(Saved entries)
################

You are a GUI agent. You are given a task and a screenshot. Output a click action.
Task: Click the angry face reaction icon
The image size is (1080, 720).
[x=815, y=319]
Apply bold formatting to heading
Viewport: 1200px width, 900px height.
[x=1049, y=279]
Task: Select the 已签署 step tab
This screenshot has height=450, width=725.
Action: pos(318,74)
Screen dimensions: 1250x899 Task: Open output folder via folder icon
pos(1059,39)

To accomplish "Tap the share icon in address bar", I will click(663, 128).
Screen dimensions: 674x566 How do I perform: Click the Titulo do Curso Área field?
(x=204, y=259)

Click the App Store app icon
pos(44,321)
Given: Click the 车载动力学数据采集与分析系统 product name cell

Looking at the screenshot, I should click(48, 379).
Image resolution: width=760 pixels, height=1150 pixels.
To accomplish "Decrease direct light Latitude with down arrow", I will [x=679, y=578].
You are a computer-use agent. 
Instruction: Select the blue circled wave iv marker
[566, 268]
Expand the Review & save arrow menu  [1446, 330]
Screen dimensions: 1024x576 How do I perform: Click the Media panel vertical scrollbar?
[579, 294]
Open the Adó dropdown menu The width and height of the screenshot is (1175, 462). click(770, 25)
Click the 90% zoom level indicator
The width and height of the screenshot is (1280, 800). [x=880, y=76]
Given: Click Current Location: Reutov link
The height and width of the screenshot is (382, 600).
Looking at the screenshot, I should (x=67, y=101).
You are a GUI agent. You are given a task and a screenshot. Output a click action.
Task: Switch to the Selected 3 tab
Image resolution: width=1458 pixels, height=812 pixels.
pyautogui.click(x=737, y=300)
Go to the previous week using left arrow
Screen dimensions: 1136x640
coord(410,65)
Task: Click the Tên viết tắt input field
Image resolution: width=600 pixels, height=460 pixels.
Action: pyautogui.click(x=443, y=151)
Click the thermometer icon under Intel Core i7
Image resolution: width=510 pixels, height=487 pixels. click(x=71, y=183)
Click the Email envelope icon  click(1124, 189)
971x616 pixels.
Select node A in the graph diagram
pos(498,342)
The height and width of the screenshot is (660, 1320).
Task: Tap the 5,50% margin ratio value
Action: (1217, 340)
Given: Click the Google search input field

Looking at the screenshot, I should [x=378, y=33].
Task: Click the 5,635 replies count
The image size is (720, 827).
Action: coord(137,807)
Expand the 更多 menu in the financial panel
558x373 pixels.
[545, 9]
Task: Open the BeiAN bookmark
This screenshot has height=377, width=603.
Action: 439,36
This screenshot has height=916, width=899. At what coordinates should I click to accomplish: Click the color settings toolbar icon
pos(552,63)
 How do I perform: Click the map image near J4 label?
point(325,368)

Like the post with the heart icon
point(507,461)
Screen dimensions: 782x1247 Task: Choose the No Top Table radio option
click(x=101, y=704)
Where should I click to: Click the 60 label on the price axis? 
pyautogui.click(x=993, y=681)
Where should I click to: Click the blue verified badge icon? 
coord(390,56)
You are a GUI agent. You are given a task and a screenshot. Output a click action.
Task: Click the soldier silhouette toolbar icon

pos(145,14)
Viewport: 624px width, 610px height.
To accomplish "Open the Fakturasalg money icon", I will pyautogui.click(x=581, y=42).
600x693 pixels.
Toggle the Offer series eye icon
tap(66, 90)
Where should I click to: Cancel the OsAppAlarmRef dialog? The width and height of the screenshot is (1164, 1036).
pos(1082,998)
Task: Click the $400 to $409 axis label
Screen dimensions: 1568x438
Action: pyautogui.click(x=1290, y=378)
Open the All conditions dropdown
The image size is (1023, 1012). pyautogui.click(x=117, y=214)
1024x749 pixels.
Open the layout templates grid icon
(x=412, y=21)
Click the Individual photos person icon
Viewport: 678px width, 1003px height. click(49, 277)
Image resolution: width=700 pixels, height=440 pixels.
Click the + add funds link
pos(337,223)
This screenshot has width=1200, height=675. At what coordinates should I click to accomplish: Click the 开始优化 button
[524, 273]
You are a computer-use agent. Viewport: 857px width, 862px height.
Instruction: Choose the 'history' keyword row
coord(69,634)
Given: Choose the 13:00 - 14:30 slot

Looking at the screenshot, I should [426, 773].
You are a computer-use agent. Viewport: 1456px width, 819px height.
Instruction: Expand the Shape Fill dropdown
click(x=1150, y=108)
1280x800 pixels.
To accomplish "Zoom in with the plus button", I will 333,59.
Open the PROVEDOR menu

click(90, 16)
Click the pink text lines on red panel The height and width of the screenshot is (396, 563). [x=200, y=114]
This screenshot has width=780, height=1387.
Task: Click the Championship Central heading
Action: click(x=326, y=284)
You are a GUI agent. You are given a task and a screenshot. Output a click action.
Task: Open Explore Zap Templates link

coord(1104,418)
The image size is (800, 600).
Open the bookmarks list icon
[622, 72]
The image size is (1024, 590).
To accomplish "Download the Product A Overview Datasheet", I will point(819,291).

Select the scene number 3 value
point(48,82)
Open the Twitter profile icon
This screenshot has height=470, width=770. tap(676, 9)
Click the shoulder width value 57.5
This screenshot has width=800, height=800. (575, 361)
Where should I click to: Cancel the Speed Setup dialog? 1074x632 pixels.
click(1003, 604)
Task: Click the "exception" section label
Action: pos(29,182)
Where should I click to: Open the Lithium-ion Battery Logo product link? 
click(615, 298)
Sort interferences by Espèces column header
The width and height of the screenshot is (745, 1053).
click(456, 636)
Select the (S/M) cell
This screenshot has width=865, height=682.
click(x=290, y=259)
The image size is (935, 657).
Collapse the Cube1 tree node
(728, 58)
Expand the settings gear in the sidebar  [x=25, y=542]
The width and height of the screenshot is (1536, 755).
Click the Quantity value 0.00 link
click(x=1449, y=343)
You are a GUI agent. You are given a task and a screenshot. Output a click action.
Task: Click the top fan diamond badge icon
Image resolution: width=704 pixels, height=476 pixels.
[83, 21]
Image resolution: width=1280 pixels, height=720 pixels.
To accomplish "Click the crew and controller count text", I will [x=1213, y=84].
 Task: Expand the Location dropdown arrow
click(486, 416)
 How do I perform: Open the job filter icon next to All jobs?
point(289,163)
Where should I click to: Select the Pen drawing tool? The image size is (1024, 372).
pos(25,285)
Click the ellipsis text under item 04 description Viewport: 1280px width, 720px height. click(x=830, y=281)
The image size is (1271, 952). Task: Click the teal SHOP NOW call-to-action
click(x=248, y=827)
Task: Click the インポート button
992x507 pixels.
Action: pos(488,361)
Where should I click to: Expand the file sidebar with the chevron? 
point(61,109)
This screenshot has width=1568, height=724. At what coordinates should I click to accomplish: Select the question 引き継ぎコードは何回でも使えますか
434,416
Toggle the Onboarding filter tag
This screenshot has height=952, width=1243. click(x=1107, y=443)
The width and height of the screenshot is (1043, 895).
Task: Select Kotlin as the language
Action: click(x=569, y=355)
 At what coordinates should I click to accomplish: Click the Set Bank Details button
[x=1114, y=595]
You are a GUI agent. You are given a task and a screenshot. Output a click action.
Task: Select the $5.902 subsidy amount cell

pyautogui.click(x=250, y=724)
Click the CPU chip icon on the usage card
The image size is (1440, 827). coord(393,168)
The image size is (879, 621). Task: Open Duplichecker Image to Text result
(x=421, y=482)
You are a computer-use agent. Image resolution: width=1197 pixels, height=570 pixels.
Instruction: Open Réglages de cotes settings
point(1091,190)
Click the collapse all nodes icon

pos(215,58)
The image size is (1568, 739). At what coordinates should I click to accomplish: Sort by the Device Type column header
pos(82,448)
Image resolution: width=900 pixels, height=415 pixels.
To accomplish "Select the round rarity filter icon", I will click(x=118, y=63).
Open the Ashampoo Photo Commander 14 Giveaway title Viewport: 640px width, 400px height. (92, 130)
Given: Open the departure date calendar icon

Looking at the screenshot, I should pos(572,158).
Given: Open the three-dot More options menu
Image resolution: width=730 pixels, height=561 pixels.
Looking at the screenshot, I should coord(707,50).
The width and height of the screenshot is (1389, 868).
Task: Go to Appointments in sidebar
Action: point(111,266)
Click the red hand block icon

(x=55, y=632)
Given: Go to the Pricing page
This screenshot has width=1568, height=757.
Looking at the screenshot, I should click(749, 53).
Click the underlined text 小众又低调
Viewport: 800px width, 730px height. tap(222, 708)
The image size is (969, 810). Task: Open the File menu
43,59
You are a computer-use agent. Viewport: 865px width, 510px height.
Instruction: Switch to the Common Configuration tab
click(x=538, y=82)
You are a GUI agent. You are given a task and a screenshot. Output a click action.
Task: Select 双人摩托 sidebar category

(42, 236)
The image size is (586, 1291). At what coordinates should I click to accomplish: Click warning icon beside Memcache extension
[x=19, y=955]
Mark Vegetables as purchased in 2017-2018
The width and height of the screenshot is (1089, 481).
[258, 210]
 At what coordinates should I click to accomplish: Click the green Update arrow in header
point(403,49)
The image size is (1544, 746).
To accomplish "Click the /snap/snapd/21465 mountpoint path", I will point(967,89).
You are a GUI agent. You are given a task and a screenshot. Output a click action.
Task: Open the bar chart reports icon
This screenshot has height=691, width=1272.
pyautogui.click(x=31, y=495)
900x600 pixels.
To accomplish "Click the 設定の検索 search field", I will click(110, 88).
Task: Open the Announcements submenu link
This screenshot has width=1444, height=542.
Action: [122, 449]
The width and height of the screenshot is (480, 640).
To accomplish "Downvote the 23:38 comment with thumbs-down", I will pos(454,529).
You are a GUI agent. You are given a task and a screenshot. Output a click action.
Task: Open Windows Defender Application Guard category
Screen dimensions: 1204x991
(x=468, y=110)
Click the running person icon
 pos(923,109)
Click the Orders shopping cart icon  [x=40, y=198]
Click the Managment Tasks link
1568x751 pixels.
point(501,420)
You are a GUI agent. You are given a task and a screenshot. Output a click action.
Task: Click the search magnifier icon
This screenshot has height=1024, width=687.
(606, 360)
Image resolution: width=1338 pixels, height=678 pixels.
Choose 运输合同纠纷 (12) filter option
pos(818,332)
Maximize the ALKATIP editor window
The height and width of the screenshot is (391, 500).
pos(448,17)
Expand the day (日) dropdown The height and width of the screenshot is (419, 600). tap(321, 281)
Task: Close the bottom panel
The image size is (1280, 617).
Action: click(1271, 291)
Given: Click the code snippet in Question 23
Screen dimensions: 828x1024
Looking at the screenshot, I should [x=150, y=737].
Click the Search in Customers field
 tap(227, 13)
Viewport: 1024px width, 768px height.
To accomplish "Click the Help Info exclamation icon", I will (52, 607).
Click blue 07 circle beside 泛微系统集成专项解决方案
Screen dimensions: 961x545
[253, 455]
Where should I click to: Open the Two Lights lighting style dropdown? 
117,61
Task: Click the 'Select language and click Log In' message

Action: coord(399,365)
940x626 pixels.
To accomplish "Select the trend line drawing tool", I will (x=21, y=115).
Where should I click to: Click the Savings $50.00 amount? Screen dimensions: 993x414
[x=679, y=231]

################

- [WHAT THE EXERCISE ASKS]:
Lines above with the word "computer" should be counted, and the reply is that count alone.

- [YOUR RESPONSE]:
5